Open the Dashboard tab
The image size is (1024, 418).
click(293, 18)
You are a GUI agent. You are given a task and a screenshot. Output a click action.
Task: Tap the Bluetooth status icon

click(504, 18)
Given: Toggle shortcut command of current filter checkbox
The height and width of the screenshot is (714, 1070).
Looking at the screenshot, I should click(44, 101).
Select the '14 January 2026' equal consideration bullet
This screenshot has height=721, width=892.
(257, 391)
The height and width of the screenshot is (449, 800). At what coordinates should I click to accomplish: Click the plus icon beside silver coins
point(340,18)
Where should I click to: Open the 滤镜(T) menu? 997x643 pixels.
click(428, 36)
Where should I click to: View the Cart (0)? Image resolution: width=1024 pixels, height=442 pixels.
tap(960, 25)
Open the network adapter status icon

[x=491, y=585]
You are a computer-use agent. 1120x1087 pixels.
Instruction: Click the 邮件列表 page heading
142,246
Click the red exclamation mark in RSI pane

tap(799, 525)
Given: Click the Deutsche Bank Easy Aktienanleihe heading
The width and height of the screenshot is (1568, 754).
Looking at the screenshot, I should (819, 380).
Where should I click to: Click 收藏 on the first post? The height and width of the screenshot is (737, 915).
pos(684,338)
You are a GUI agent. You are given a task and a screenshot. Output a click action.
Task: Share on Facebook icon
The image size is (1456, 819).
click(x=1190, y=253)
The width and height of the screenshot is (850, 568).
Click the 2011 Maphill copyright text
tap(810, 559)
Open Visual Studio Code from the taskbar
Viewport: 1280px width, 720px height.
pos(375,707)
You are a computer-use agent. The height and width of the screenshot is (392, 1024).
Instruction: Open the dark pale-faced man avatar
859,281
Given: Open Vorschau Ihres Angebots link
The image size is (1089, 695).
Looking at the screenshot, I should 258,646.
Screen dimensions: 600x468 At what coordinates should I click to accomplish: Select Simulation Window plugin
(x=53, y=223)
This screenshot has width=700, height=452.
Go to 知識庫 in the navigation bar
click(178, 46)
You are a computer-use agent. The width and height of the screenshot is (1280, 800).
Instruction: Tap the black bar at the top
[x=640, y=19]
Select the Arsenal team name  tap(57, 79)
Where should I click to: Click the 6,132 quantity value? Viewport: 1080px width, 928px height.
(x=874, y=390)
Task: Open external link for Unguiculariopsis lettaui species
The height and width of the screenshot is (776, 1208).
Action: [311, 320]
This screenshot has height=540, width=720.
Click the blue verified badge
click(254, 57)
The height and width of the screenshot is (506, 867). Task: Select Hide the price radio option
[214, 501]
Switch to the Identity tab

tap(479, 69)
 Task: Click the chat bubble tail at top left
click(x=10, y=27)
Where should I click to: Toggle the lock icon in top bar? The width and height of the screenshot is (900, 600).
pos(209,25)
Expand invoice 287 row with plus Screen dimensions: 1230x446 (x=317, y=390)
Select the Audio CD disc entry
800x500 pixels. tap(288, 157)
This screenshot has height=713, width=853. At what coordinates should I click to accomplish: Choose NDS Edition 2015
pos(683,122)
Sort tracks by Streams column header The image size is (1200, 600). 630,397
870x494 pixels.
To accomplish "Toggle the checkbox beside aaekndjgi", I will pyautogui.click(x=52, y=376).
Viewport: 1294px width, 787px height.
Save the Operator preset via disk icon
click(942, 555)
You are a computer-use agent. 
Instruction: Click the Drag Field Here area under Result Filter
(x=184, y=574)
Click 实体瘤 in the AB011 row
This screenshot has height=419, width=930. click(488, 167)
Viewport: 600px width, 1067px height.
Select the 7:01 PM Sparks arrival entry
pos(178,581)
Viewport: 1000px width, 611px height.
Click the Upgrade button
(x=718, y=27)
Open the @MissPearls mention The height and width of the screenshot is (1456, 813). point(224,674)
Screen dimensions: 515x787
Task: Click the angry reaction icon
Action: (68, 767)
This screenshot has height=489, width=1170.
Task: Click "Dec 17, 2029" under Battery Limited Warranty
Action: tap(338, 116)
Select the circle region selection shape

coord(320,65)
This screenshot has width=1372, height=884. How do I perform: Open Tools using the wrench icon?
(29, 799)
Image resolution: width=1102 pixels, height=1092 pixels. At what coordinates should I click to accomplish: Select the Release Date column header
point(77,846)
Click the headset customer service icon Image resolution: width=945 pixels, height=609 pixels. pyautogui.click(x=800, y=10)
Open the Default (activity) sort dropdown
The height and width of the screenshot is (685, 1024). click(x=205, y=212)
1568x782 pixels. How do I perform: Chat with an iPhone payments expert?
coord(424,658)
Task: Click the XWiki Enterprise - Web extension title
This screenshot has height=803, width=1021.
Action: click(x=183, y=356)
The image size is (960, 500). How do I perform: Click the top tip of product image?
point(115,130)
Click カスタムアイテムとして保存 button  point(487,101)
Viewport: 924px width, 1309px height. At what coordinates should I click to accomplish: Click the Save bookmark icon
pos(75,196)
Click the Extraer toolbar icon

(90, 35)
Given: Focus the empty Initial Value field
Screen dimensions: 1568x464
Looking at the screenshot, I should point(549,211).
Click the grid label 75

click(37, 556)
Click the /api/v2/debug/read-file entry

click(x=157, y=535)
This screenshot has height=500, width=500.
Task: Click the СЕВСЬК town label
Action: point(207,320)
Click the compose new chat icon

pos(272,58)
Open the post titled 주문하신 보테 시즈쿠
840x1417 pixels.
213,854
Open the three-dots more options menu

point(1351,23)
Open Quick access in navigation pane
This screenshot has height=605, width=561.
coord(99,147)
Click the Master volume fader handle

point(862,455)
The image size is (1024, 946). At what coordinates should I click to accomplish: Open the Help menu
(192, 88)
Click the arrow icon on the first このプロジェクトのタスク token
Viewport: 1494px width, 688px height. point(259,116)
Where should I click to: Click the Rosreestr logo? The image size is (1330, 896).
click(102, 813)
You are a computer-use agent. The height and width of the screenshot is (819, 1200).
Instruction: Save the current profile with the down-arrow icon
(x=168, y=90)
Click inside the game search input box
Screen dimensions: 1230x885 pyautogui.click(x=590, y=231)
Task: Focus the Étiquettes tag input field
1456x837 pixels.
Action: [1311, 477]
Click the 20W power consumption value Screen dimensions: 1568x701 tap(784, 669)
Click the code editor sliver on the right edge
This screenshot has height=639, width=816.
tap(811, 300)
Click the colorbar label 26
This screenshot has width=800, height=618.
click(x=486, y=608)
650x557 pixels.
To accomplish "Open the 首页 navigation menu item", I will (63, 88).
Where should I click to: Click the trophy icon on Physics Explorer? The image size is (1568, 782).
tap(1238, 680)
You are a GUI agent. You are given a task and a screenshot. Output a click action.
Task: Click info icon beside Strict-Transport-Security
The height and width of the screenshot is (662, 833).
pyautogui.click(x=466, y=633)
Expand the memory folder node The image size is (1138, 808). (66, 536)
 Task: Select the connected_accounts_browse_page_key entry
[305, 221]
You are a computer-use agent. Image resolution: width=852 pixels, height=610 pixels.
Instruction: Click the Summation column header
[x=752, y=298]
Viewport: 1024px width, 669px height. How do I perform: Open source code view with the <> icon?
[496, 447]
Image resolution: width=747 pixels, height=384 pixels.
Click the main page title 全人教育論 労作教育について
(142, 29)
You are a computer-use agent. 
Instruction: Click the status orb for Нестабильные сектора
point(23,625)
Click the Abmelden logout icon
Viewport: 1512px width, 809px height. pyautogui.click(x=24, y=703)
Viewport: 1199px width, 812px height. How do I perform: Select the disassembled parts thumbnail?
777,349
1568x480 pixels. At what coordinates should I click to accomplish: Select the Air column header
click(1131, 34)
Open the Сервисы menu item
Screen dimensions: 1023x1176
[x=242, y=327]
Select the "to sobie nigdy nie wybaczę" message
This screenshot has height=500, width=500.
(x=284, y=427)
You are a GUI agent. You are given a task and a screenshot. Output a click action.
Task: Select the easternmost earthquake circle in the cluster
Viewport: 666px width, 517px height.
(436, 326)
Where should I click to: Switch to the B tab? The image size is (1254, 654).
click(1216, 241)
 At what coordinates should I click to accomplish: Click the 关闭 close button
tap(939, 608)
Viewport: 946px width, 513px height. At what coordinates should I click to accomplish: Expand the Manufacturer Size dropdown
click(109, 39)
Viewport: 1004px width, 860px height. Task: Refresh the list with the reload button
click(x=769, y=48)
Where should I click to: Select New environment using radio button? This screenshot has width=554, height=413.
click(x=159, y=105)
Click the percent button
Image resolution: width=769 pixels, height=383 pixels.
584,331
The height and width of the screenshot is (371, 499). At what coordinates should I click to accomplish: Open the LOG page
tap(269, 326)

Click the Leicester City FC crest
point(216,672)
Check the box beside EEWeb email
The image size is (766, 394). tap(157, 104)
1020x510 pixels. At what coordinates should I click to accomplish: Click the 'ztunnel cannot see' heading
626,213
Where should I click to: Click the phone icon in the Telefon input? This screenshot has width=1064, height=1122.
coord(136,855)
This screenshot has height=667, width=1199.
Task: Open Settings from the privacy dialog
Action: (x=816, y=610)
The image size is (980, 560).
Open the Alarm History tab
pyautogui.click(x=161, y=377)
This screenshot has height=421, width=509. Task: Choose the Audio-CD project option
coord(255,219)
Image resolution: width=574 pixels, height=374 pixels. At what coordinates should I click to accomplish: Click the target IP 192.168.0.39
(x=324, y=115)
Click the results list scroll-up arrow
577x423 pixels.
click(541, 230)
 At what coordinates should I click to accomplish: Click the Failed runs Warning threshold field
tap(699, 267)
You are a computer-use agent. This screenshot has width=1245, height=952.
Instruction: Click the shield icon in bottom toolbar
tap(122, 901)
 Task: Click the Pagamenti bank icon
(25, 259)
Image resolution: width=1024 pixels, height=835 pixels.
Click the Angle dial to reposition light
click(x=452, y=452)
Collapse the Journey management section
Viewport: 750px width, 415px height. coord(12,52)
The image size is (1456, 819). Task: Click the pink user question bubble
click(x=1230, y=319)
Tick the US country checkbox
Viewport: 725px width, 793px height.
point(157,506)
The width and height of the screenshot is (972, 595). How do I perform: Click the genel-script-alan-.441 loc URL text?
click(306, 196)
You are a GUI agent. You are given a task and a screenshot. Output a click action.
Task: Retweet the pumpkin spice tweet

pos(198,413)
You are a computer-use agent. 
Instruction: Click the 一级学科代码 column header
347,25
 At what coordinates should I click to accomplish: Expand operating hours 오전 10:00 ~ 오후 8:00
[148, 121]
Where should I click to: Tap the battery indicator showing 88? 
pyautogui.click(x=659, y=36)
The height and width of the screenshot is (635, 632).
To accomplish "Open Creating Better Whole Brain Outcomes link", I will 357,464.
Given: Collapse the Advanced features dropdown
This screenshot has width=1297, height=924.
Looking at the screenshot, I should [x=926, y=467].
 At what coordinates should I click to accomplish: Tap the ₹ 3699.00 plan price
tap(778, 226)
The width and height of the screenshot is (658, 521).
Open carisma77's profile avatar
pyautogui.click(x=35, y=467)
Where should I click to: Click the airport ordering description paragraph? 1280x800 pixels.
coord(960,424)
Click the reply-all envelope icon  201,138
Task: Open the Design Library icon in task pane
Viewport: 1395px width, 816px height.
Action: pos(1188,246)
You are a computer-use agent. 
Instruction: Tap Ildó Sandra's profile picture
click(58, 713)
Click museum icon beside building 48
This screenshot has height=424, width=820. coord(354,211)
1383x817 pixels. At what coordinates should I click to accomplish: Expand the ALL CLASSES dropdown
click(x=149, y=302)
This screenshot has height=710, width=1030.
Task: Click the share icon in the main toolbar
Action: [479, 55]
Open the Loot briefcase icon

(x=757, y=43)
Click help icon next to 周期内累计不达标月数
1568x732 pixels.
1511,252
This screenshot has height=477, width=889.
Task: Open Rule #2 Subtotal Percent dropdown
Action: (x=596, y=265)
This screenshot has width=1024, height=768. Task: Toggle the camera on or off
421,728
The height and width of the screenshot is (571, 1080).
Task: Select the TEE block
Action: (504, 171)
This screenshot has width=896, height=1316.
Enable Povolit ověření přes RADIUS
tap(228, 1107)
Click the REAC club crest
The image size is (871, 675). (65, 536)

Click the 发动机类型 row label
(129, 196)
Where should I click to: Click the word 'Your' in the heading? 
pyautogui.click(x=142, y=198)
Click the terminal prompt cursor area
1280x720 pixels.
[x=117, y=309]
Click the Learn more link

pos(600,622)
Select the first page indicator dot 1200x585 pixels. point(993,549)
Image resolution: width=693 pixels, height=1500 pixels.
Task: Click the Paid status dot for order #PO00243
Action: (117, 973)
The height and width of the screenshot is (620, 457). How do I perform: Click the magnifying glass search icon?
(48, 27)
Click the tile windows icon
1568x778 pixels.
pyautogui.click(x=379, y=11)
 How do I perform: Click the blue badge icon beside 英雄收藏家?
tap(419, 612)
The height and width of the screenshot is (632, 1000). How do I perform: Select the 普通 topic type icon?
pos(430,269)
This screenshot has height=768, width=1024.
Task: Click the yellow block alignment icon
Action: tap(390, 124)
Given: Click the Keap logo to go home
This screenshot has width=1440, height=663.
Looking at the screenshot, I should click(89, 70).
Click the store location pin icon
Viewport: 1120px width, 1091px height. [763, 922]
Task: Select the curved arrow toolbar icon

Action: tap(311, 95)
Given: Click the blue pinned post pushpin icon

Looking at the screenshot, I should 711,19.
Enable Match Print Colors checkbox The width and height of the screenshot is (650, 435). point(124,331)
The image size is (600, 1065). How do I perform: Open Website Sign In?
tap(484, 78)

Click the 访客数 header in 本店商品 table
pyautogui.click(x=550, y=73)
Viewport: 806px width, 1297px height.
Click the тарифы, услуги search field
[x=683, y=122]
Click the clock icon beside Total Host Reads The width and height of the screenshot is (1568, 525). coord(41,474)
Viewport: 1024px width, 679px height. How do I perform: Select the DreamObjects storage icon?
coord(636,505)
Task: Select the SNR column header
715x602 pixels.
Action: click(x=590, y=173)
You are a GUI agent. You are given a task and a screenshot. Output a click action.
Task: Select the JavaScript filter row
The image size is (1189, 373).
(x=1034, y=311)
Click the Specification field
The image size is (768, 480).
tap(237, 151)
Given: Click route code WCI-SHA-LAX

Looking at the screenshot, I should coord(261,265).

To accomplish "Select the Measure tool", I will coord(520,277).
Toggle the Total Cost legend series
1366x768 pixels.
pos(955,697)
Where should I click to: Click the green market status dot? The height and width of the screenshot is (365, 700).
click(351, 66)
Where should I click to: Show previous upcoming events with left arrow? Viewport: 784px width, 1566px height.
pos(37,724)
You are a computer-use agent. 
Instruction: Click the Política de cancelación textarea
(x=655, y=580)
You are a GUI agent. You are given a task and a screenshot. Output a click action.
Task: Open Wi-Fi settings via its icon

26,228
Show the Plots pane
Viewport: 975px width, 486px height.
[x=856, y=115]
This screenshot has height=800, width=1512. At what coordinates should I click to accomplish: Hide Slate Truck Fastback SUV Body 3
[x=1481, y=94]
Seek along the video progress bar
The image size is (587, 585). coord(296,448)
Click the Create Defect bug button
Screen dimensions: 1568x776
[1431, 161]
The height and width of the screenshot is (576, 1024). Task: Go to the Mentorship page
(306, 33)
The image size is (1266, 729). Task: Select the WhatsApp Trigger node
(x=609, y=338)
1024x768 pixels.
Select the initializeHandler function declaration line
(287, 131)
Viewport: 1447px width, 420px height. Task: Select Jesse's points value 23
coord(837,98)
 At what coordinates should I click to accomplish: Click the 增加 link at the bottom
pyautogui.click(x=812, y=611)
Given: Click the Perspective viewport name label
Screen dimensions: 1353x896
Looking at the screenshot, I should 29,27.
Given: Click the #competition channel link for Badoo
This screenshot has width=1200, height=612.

▸ EXERCISE INSTRUCTIONS
Tally the lines of the entries above that hold the word "checkbox"; the number is the whole answer.

▸ SOLUTION
4